Question

The distance between the points $$ A(1,2,4) $$ and $$ B(0,4,2) $$ is
A
3 Units
B
6 Units
C
5 Units
D
8 Units

Answer

**step1** Understanding the problem

We are asked to find the distance between two points, Point A and Point B.
Point A is given by its coordinates (1, 2, 4). This means its x-coordinate is 1, its y-coordinate is 2, and its z-coordinate is 4.
Point B is given by its coordinates (0, 4, 2). This means its x-coordinate is 0, its y-coordinate is 4, and its z-coordinate is 2.

**step2** Finding the difference in x-coordinates

To begin, we find how much the x-coordinates of the two points differ.
The x-coordinate of Point A is 1.
The x-coordinate of Point B is 0.
The difference between them is calculated as $$1 - 0 = 1$$.

**step3** Finding the difference in y-coordinates

Next, we find the difference between the y-coordinates of the two points.
The y-coordinate of Point A is 2.
The y-coordinate of Point B is 4.
The difference between them is calculated as $$4 - 2 = 2$$. (We take the larger coordinate minus the smaller one to find the positive difference in magnitude).

**step4** Finding the difference in z-coordinates

Then, we find the difference between the z-coordinates of the two points.
The z-coordinate of Point A is 4.
The z-coordinate of Point B is 2.
The difference between them is calculated as $$4 - 2 = 2$$.

**step5** Squaring each difference

Now, we multiply each of these differences by itself.
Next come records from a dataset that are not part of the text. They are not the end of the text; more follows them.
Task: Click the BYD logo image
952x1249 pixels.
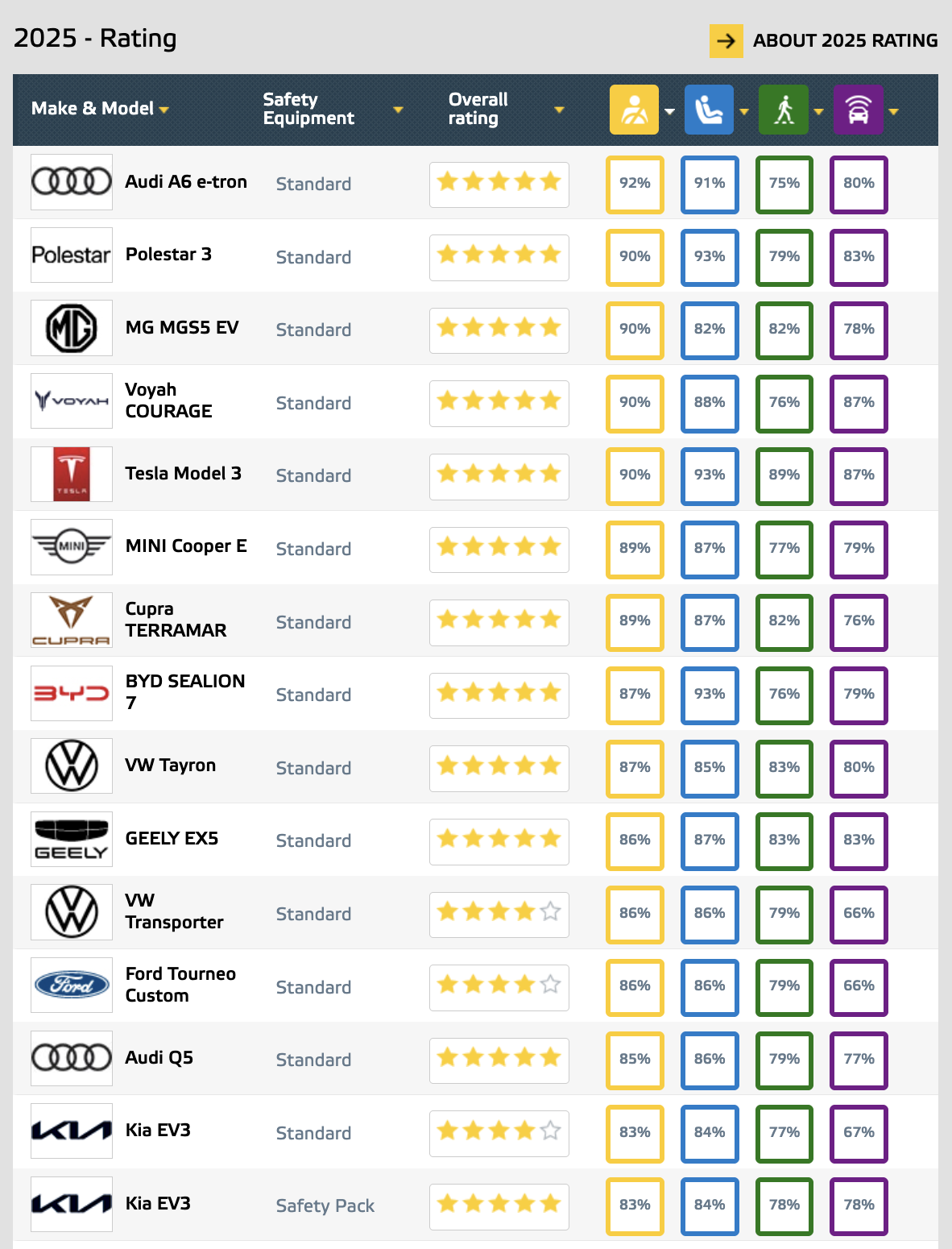Action: [72, 693]
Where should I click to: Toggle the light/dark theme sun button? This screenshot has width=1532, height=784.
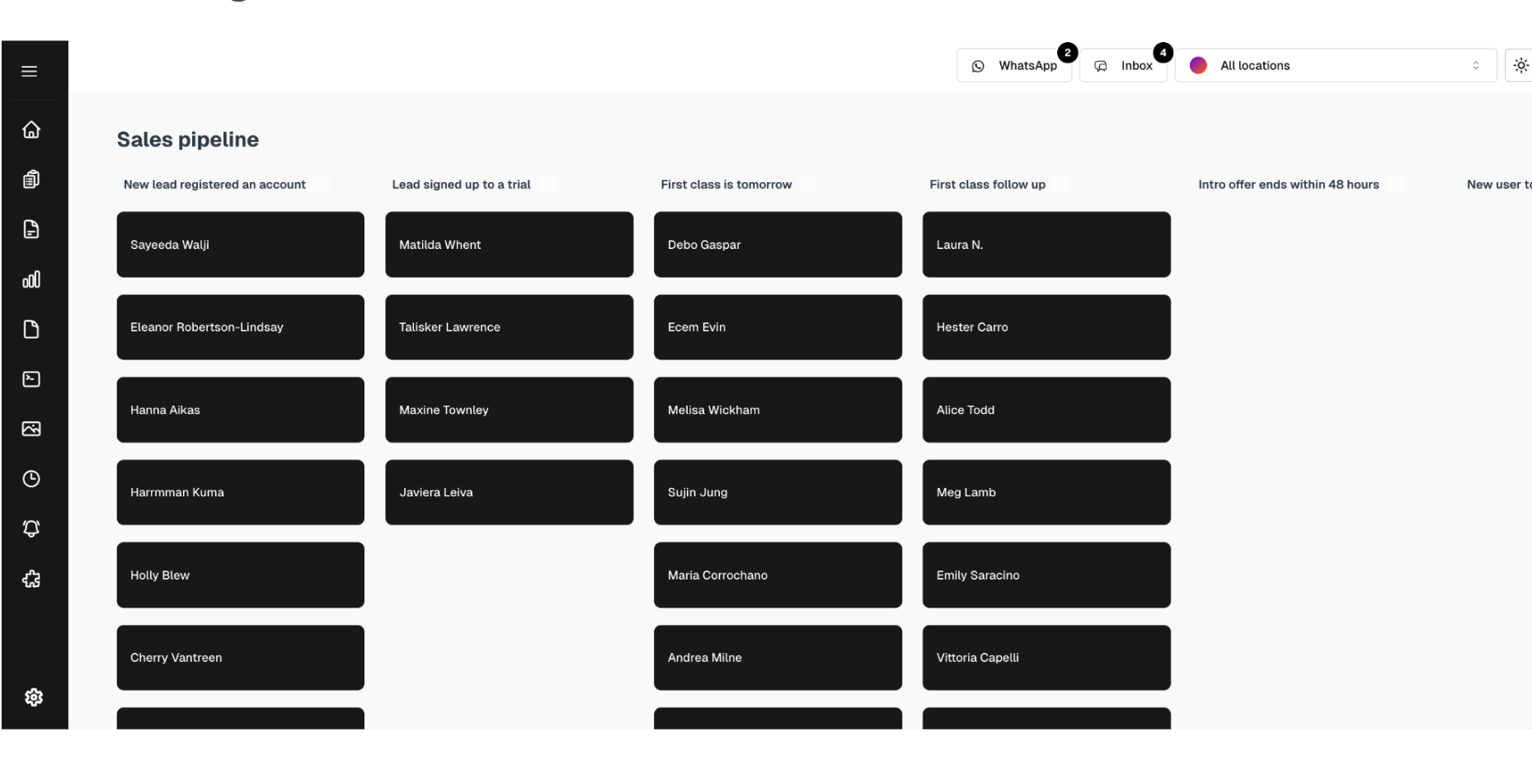coord(1520,66)
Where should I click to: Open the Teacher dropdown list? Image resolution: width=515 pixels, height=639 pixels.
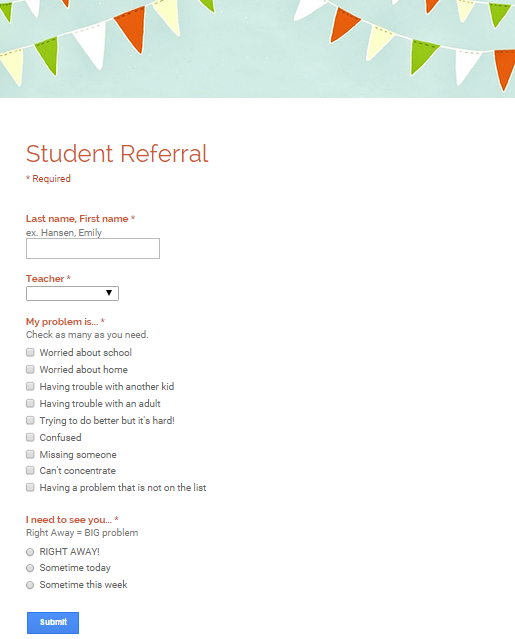[x=73, y=293]
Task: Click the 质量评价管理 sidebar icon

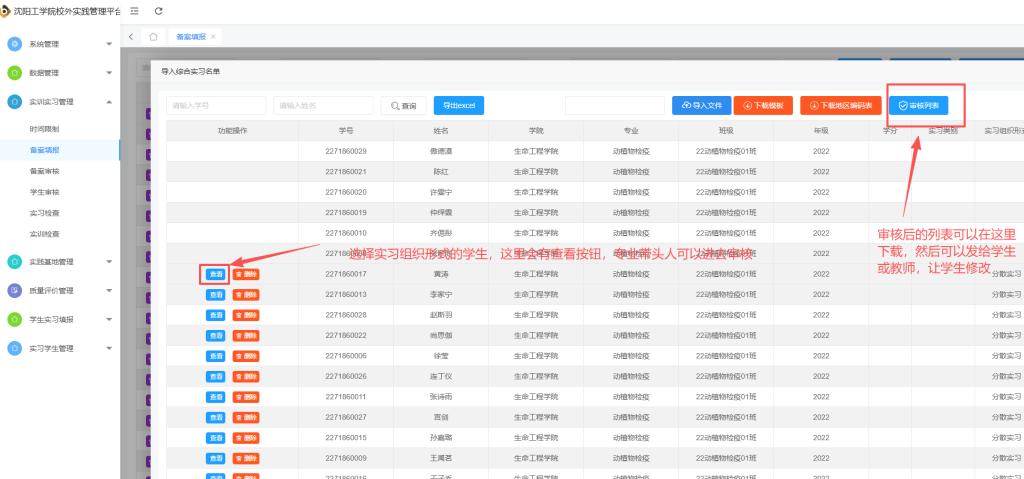Action: pyautogui.click(x=14, y=291)
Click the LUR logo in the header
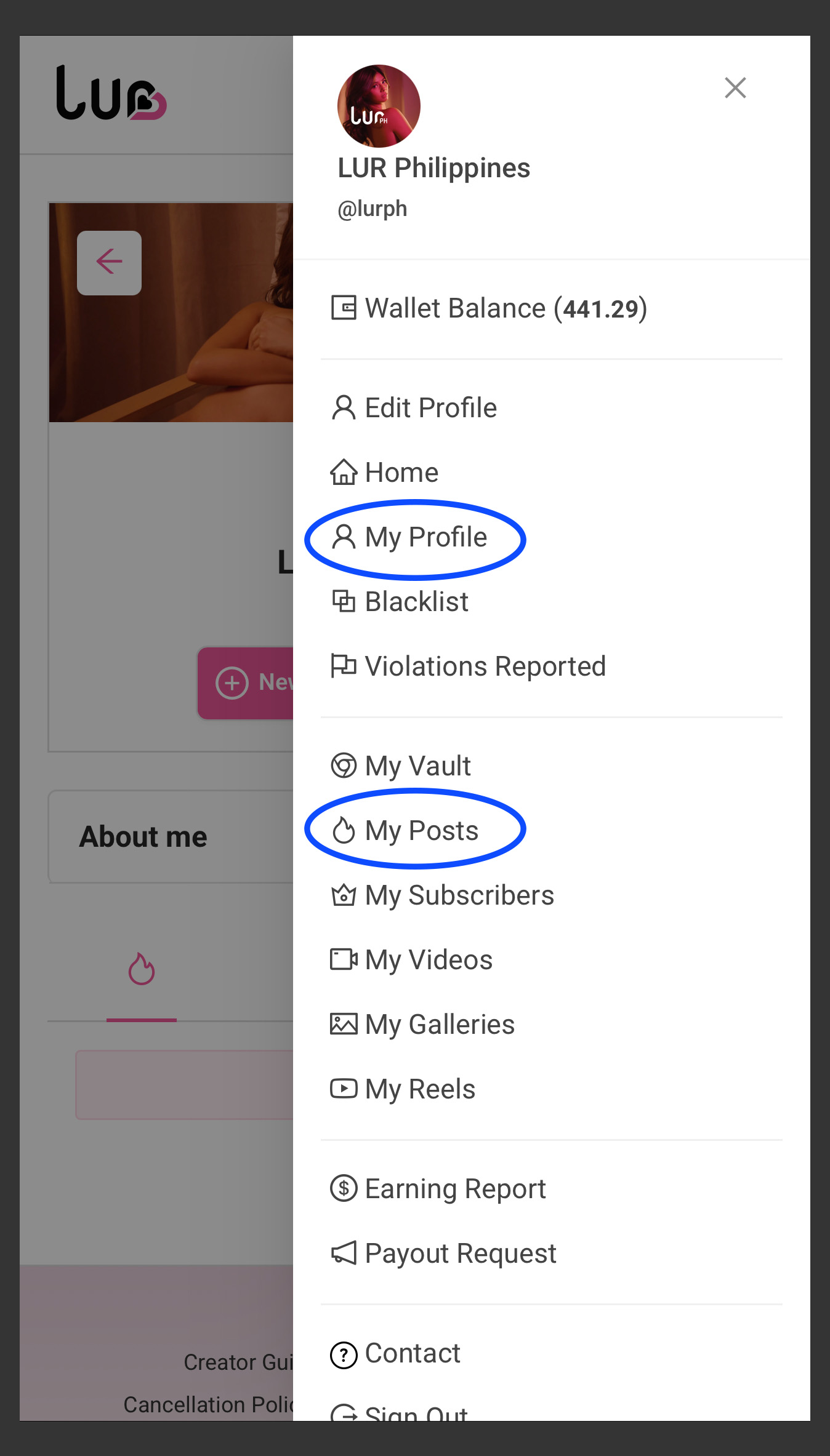 [x=111, y=92]
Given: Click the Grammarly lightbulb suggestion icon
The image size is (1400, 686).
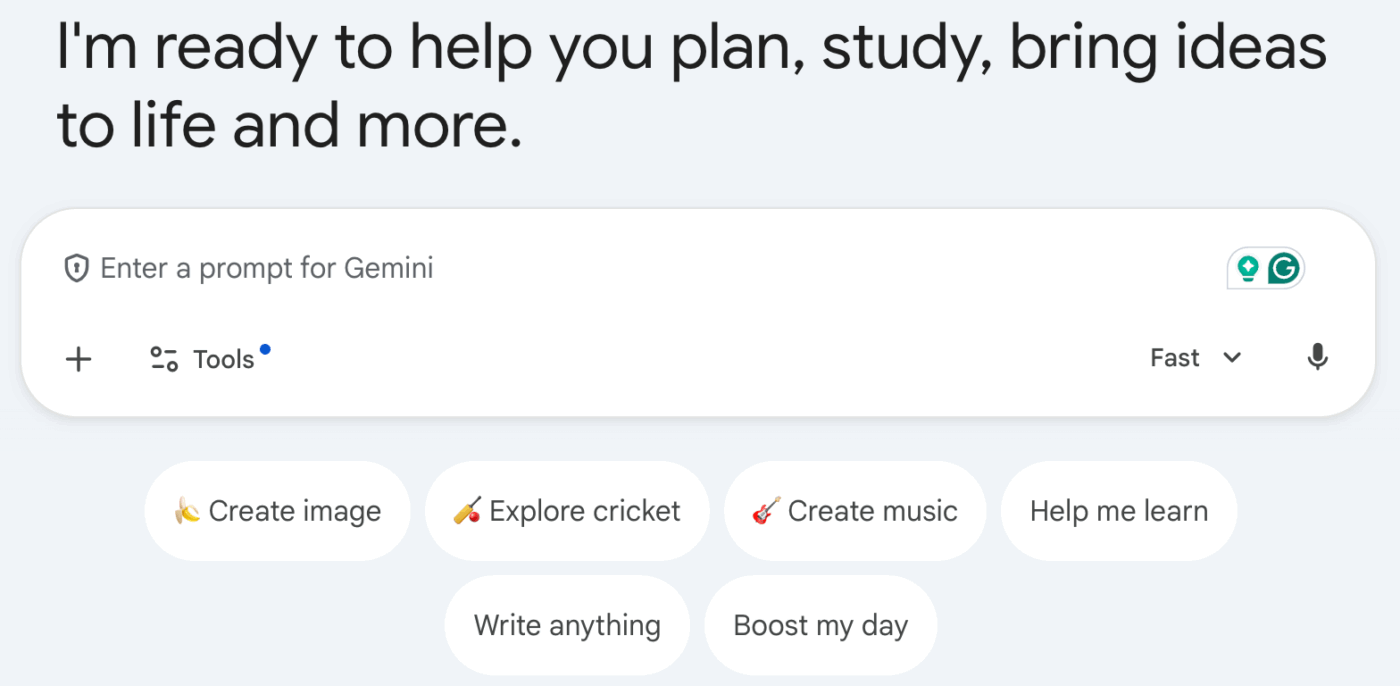Looking at the screenshot, I should [1250, 268].
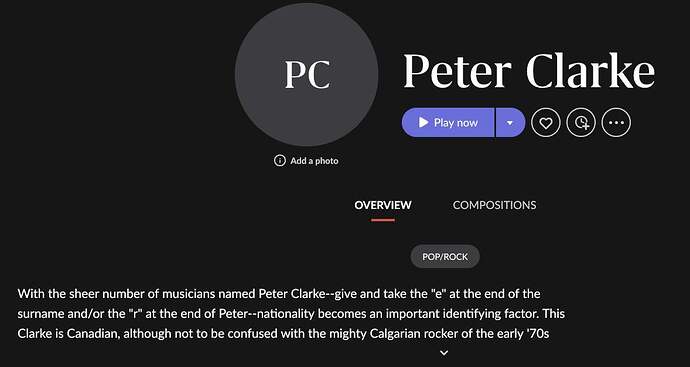The height and width of the screenshot is (367, 690).
Task: Click the biography line starting "surname and/or"
Action: tap(291, 314)
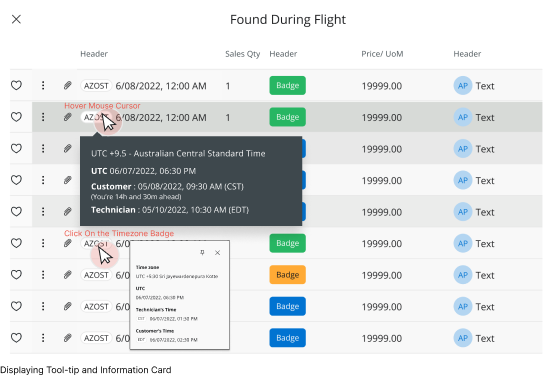Toggle the heart icon in the last row
Viewport: 548px width, 376px height.
tap(16, 338)
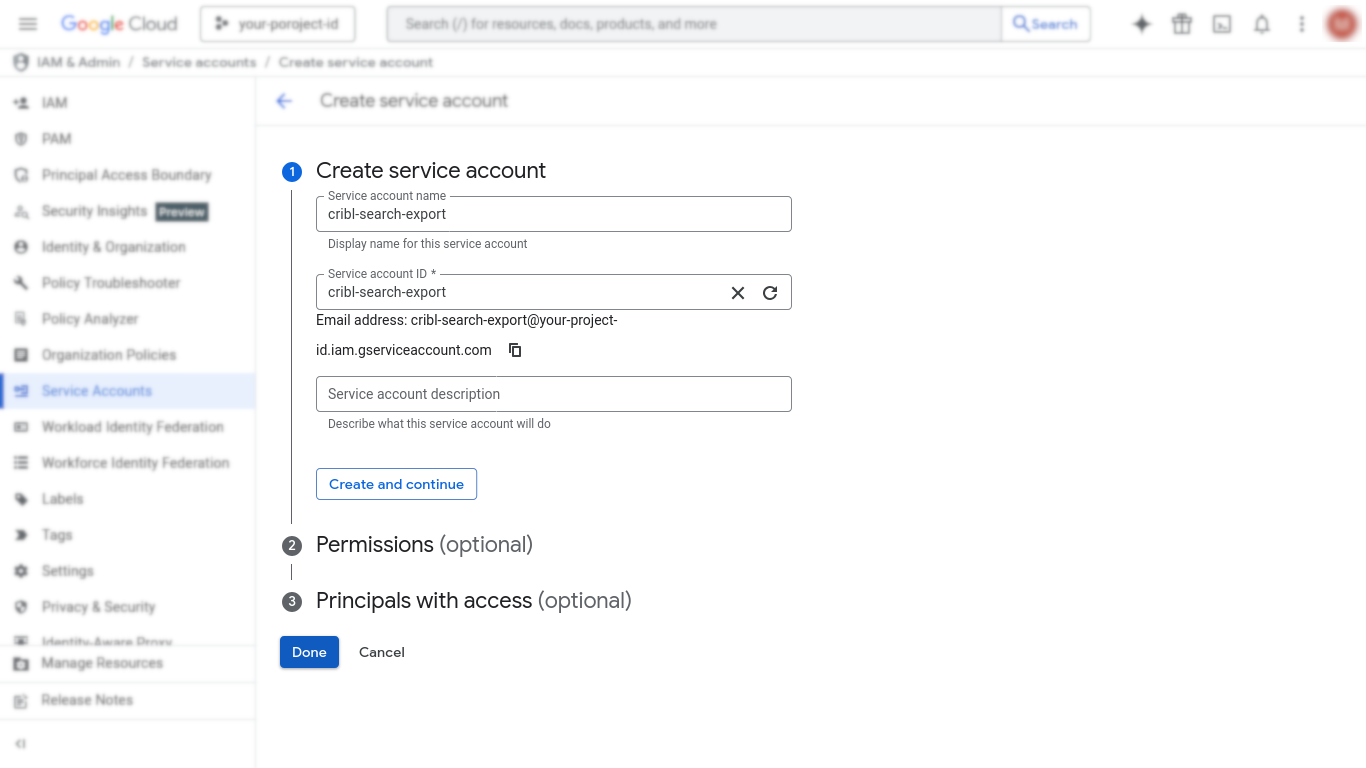Click the Service account description field
1366x768 pixels.
(553, 394)
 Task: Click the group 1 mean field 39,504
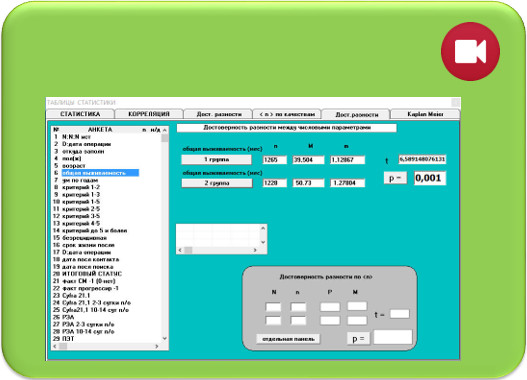coord(308,160)

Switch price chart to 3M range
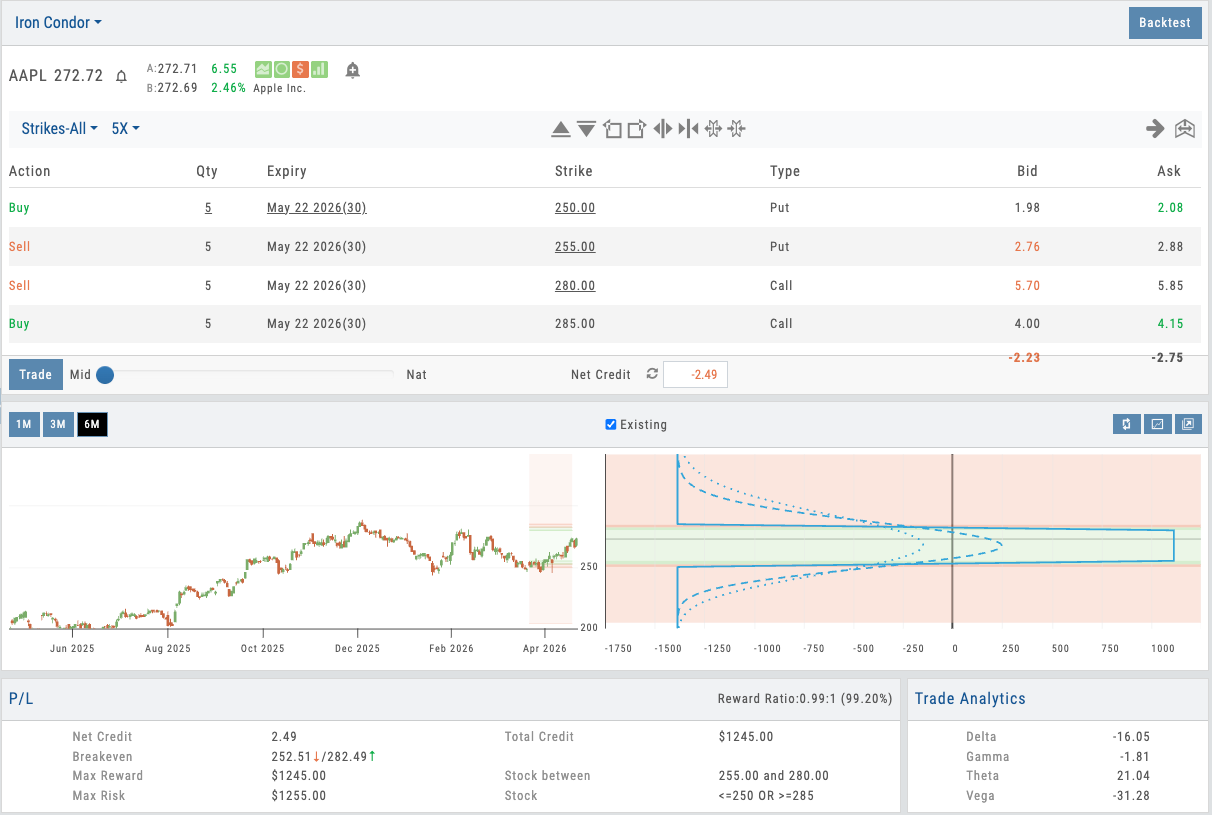coord(58,425)
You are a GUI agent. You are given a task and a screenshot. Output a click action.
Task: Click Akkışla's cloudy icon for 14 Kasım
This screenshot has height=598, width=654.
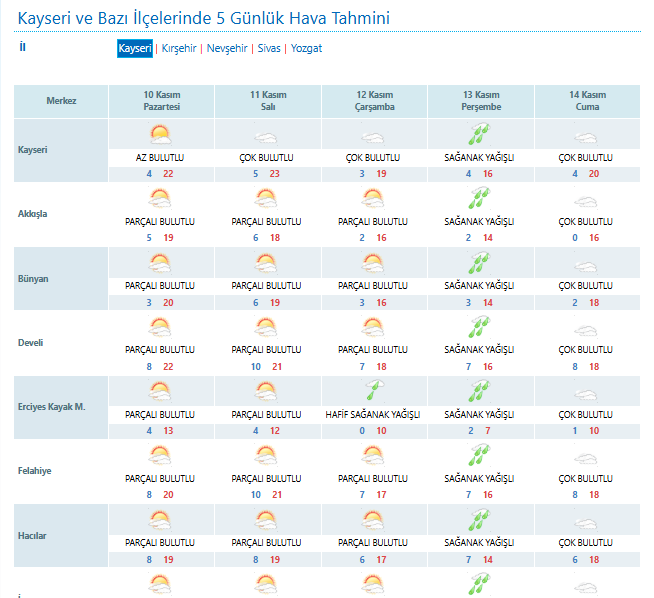click(x=585, y=200)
This is called squaring the number.
For the x-coordinate difference: $$1 \times 1 = 1$$.
For the y-coordinate difference: $$2 \times 2 = 4$$.
For the z-coordinate difference: $$2 \times 2 = 4$$.

**step6** Summing the squared differences

We add the results from the previous step together.
The sum is $$1 + 4 + 4 = 9$$.

**step7** Finding the square root of the sum

Finally, to find the distance, we need to find a number that, when multiplied by itself, gives us 9. This number is called the square root of 9.
We know that $$3 \times 3 = 9$$.
Therefore, the square root of 9 is 3.
So, the distance between the points is 3 units.

**step8** Stating the final answer

The distance between the points A(1,2,4) and B(0,4,2) is 3 units.
Looking at the given options, this matches option A.